After two iterations, yes, two complete tear-downs and rebuilds with cells swapped around to produce the highest amp-hour rating, I got the Franken-pack working with the original LBC.
Here's the rub. I am also waiting patiently for the increase in range and maybe get a bar or two back. I'm glad to hear the LBC will slowly learn range. I guess getting bars back is not so important as range increase. My SoH has increased over the past five charge cycles from 53.8% to 54.10%. It's slow, but knowing someone else is able to see the LBC learning curve gives me hope.
I think I read somewhere else here that a historical reset to 12 bars is the fastest way to reteach your LBC. But that will cost $ unless you have Consult III+ and "the card".
 
growsontrees said:
I, too, have recently joined the ranks of swappleshooters. Here's what I did. I had an original 2011 battery with 58% SoH. It was painful to see that 8th bar disappear. I found BatteryHookup online that was selling removed LEAF batteries with 60-70% SoH packs. They sent me two packs by mistake, so it only cost me $2k for two. I proceeded to swap each pack into my car and drive them (even in angry turtle mode) and use LEAFSpy to gauge the relative health of each cell as they discharged. There is a trick in "angry turtle mode" (P3102 error due to unpaired pack) where you can get the car to go fast and use up to 40kW. Mashing the throttle and holding it in one position will temporarily allow you to drive well above 28mph, but only for one minute at a time. Then you have to return to a stop, mash again and go. It works pretty good in city traffic with lots of stoplights. Once I had rated all the cells in all three packs, *orig, swap1 and swap2, I proceeded to figure out what cells would go into my "Franken-battery".

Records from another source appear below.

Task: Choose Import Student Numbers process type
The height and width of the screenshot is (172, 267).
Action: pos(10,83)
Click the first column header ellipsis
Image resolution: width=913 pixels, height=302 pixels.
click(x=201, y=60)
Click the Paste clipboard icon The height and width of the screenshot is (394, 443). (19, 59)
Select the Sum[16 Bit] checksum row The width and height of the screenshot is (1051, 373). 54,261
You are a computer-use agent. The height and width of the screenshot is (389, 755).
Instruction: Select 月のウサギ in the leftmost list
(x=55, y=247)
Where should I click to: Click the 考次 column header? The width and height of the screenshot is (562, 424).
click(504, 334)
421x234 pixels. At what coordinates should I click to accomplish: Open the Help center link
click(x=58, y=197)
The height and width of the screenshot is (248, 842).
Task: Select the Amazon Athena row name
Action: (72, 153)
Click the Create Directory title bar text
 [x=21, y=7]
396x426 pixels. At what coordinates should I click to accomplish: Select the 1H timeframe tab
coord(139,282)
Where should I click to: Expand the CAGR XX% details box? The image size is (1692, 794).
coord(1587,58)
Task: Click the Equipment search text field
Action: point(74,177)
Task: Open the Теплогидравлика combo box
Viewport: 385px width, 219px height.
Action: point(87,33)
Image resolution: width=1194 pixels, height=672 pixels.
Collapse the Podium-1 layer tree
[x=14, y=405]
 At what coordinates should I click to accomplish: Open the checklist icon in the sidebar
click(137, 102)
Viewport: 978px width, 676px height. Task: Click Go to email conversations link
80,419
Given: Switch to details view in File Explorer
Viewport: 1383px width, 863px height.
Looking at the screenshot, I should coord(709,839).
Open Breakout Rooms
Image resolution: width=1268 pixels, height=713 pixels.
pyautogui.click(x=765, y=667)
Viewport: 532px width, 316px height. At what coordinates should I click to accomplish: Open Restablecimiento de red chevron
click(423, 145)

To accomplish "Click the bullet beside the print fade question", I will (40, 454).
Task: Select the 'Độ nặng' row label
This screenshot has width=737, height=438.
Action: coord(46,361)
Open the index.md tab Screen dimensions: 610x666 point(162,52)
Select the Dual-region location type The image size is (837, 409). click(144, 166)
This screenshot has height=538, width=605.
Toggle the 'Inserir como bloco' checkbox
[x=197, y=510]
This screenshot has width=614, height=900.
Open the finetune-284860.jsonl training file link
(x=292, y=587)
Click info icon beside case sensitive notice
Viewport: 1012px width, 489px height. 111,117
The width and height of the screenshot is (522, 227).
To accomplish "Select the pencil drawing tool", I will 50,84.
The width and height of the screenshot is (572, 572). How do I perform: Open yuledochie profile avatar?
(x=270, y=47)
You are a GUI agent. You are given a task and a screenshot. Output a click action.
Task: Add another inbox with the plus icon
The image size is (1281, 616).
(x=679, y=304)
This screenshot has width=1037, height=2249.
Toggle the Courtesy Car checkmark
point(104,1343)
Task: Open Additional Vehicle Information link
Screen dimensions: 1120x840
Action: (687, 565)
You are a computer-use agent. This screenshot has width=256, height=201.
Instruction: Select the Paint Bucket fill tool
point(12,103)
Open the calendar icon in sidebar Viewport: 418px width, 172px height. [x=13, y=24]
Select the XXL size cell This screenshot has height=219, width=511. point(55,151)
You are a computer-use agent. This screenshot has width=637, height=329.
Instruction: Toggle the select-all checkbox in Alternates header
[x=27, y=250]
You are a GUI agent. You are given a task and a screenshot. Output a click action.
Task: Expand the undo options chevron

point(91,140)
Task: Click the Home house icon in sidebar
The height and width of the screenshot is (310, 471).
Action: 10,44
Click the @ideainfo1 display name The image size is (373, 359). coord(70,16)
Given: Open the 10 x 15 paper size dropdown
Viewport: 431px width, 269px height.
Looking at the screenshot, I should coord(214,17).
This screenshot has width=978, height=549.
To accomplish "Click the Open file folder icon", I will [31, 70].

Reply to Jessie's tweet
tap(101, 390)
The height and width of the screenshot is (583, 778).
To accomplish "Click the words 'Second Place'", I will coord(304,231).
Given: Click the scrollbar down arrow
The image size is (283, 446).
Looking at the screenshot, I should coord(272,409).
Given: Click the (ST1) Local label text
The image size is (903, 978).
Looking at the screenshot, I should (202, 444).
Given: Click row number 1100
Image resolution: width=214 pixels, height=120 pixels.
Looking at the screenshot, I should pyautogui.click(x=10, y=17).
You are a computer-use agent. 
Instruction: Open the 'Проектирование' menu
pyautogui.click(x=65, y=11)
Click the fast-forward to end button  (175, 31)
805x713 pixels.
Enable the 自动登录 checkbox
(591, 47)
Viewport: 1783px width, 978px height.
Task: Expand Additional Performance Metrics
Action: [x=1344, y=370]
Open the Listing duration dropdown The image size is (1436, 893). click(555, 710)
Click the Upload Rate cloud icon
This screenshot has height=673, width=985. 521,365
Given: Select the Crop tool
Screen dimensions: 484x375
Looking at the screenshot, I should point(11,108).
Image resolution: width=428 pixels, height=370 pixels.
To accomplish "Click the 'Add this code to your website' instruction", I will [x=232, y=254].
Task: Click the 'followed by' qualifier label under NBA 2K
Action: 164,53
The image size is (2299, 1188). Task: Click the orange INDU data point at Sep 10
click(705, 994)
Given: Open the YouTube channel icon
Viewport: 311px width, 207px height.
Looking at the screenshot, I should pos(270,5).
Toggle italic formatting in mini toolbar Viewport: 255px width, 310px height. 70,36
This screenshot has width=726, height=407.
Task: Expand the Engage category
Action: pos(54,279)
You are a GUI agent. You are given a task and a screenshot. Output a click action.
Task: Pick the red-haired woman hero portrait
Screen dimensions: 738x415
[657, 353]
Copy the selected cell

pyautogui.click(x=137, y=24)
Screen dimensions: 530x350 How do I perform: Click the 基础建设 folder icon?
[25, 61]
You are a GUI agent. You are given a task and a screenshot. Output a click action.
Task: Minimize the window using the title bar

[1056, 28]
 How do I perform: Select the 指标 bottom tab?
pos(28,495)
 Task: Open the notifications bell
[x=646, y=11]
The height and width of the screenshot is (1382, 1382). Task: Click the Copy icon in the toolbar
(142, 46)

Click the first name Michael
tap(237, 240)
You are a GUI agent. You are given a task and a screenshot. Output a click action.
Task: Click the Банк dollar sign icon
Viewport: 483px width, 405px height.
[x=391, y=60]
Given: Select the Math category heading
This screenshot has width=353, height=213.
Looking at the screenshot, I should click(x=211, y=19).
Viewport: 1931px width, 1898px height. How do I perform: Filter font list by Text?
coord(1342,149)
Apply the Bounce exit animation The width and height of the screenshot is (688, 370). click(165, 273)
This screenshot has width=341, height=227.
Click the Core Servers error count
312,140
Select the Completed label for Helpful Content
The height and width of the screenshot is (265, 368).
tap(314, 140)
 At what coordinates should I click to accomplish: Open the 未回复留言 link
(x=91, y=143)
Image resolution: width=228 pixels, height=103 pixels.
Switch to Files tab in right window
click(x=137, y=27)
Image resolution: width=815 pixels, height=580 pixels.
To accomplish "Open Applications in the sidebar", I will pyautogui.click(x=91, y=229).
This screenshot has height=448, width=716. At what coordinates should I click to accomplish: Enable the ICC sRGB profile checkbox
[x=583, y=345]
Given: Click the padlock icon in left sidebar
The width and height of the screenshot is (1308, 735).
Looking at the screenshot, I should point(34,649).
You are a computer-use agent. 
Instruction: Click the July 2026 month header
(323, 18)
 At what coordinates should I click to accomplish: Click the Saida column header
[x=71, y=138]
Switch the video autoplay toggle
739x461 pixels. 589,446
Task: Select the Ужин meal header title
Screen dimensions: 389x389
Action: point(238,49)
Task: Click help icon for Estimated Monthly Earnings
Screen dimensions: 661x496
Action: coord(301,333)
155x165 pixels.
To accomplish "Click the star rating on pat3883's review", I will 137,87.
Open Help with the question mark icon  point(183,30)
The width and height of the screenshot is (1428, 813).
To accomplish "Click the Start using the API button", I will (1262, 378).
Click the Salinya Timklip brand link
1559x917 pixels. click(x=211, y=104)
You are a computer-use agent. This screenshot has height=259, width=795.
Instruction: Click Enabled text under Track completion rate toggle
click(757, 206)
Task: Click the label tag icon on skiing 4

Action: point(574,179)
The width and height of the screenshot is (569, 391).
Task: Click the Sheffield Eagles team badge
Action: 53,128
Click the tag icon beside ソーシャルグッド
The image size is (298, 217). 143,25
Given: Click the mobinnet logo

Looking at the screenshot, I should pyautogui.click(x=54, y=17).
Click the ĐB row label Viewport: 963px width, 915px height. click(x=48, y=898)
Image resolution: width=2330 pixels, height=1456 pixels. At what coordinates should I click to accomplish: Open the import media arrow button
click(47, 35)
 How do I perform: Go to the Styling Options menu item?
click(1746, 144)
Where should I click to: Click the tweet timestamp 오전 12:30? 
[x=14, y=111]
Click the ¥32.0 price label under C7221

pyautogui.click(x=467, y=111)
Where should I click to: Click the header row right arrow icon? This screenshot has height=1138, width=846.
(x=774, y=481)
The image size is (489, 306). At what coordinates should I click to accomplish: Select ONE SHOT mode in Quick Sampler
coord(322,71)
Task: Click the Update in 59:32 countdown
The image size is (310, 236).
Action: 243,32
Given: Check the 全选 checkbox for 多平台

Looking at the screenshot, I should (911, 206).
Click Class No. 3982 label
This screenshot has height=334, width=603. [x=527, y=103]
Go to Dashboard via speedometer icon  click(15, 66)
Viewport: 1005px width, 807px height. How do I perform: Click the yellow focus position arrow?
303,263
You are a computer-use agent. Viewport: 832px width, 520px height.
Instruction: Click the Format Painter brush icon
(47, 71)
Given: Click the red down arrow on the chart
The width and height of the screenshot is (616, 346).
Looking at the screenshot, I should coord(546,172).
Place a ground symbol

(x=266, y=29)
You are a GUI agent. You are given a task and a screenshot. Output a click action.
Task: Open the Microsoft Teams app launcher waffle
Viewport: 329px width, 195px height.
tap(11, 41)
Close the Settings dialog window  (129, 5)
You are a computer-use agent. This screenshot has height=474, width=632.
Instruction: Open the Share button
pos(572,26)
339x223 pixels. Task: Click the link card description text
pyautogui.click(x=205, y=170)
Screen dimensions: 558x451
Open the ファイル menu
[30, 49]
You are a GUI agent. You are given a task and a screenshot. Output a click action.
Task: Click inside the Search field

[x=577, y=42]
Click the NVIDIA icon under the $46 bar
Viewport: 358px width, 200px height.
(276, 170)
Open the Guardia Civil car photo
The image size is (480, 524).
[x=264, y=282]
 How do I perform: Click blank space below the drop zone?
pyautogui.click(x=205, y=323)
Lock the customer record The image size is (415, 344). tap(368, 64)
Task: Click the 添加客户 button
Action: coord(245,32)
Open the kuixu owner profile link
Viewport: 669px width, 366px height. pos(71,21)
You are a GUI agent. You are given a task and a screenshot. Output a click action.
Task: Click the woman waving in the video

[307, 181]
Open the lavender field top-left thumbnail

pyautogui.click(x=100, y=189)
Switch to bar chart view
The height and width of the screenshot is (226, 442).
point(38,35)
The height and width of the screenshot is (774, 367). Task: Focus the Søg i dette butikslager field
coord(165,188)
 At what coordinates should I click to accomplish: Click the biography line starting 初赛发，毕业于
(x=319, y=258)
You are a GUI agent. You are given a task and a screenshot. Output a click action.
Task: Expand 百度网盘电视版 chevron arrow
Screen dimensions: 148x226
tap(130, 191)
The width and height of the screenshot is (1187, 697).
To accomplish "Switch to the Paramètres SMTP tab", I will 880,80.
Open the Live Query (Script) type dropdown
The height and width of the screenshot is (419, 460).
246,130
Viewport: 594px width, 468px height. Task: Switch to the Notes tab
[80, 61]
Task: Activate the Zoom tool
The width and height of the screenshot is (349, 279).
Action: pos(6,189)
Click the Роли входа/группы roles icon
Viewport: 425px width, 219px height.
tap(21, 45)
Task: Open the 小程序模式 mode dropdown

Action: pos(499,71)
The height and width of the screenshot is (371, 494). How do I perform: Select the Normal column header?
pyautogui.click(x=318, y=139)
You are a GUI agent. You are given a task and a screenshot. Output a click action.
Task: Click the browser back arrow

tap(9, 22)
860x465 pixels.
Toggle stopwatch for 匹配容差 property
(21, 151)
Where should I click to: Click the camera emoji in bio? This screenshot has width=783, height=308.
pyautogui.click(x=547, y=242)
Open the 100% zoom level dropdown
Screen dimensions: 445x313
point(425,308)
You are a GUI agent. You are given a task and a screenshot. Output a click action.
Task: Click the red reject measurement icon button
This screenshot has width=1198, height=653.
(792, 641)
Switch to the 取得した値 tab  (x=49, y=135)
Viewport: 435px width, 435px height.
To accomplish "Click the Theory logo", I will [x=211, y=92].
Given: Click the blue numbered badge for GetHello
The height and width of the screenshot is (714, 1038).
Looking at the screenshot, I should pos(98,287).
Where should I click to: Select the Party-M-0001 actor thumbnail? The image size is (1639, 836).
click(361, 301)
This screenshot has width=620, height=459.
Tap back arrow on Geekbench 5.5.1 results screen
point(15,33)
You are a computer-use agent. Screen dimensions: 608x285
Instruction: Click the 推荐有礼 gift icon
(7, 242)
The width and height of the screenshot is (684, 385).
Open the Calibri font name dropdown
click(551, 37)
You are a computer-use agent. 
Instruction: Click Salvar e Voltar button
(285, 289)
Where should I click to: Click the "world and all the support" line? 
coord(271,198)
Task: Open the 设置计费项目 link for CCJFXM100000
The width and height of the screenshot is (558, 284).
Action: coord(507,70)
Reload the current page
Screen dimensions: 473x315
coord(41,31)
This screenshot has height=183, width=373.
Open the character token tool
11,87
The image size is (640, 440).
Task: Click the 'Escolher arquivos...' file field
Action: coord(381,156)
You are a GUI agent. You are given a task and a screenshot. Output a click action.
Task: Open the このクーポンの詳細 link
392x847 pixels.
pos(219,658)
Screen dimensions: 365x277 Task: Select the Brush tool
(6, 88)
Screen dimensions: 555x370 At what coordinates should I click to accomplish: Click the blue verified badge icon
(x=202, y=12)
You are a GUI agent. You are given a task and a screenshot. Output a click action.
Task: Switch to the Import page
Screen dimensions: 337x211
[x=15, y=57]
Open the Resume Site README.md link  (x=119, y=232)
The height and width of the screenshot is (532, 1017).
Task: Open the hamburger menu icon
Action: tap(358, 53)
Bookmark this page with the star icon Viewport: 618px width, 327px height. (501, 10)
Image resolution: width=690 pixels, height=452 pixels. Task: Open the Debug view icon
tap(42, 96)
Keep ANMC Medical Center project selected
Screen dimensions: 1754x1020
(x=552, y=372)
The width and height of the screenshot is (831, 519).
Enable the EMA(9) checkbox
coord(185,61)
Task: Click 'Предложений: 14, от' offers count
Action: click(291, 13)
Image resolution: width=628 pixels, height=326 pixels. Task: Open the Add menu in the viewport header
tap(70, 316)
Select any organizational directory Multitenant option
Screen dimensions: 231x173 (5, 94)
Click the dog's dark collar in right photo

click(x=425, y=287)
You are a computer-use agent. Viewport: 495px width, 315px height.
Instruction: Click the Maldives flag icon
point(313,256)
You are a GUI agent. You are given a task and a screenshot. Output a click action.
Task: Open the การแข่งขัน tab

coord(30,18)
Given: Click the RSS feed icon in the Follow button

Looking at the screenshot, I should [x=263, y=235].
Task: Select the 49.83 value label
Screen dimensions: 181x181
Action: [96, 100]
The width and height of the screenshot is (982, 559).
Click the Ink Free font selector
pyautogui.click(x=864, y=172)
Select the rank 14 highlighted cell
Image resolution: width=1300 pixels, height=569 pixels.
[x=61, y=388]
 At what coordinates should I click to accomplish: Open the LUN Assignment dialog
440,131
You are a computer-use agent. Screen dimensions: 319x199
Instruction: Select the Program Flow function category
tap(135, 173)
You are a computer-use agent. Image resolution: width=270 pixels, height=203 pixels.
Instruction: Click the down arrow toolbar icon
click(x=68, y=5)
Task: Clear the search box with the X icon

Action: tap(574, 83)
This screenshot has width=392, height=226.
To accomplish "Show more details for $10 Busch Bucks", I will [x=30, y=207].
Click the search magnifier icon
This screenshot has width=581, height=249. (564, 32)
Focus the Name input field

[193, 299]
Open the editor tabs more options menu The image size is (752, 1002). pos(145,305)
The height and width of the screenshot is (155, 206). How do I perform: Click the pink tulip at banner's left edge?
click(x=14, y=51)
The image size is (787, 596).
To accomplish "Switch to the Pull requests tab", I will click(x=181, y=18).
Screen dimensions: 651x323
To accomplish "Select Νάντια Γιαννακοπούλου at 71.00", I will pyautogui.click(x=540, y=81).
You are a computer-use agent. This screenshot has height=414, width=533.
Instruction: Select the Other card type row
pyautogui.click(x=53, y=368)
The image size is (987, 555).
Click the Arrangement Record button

After two iterations, yes, two complete tear-downs and rebuilds with cells swapped around to produce the highest amp-hour rating, I got the Franken-pack working with the original LBC.
Here's the rub. I am also waiting patiently for the increase in range and maybe get a bar or two back. I'm glad to hear the LBC will slowly learn range. I guess getting bars back is not so important as range increase. My SoH has increased over the past five charge cycles from 53.8% to 54.10%. It's slow, but knowing someone else is able to see the LBC learning curve gives me hope.
I think I read somewhere else here that a historical reset to 12 bars is the fastest way to reteach your LBC. But that will cost $ unless you have Consult III+ and "the card".

You can also use a CAN bridge to modify the capacity bars arbitrarily (and also fix the pairing bug). But you're not likely to get above 10 bars "equivalent" capacity with your frankenbattery.